# Pawleys Island, SC, (or nearby) fishing reports?



## shutterfish (Apr 11, 2006)

Hey Everyone,
I am headed down yet again for my annual pawley's island family vacation. 35 years in a row... Anyway, we are going 2 weeks earlier than normal this year and last year in late april the fishing was slow in the surf (some whiting) and in the marsh flounder and redfish were being caught on minnows. 

Should I expect more of the same for the next two weeks? Shrimp or live minnows for the ocean? I assume for whiting, shrimp, for anything else, minnows, but I also assume the fish will be few and far between... unless hopefully someone has some good news for me 

Also, it looks like the weather is going to be stormy for quite a few days (which sucks, but what can ya do)... will that help the fishing in the marsh? I assume the surf will be way too heavy...

thanks, can't wait to head back down south


----------



## bigjim5589 (Jul 23, 2005)

I've always enjoyed going to that area, wish I was going too! Let us know how you do! :fishing:


----------



## CarolinaGuy1986 (Jun 17, 2010)

I was planning on going down there today for high tide, which will be here around 3:30. I fished there last week and things were slow. I ll let you know how it goes!


----------



## wylie (Nov 13, 2010)

Any good campgrounds in Pawley Island area? Maybee close to fishing.


----------



## CarolinaGuy1986 (Jun 17, 2010)

The flounder bite is still a little slow.

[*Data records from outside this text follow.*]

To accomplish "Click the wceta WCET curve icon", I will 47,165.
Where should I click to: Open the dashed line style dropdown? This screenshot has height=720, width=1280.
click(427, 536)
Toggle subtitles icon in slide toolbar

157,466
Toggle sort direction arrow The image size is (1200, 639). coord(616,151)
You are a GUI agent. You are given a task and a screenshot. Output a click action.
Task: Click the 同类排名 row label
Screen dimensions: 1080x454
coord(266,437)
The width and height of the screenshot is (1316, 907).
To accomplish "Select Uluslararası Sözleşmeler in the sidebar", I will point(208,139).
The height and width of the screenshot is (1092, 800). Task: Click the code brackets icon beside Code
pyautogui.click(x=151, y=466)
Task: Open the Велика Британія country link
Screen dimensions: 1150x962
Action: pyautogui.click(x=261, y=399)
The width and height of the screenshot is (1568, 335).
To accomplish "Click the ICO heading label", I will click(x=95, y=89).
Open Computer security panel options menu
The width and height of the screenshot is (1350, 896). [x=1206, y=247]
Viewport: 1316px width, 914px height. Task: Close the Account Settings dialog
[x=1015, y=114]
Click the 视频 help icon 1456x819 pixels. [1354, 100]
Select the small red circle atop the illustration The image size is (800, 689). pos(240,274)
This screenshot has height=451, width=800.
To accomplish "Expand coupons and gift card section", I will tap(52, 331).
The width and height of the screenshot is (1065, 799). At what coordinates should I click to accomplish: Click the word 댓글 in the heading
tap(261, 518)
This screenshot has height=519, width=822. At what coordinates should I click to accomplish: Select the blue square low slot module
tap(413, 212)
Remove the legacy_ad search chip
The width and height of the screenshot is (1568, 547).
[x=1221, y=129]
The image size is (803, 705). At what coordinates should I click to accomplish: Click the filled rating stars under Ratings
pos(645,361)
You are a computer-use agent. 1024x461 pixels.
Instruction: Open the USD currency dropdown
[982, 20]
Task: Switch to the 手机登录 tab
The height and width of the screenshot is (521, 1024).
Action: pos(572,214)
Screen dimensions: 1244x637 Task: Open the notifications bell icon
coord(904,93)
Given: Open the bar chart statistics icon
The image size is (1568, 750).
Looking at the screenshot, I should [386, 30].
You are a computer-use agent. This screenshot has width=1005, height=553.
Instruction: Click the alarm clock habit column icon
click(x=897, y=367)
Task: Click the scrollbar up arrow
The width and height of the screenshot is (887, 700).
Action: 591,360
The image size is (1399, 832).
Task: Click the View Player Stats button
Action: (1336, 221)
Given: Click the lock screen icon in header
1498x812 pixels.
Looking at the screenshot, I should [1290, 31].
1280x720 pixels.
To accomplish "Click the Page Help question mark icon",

They are getting some, but not like May or October.


----------



## shutterfish (Apr 11, 2006)

thanks for the update. Were you fishing for flounder in the marsh? Any sign of spot tailed bass? I found a hooooney hole for them last year. I am going to try that spot again this year and see. And last year I had something big- VERY big on the line with a live minnow but I played it all wrong and it broke off. I was just so surprised I had something so strong on. I bet it was a big big spot. But anyway, thanks for the updates and any other info from anyone is appreciated!

My plan of attack will be a light rod with a fish finder/flounder rig with a live minnow in the marsh for flounder and drum, and shrimp in the ocean for whiting... maybe some minnows out there for the hell of it to see if I can get a shark or drum

1 day till I fly over... cant wait


----------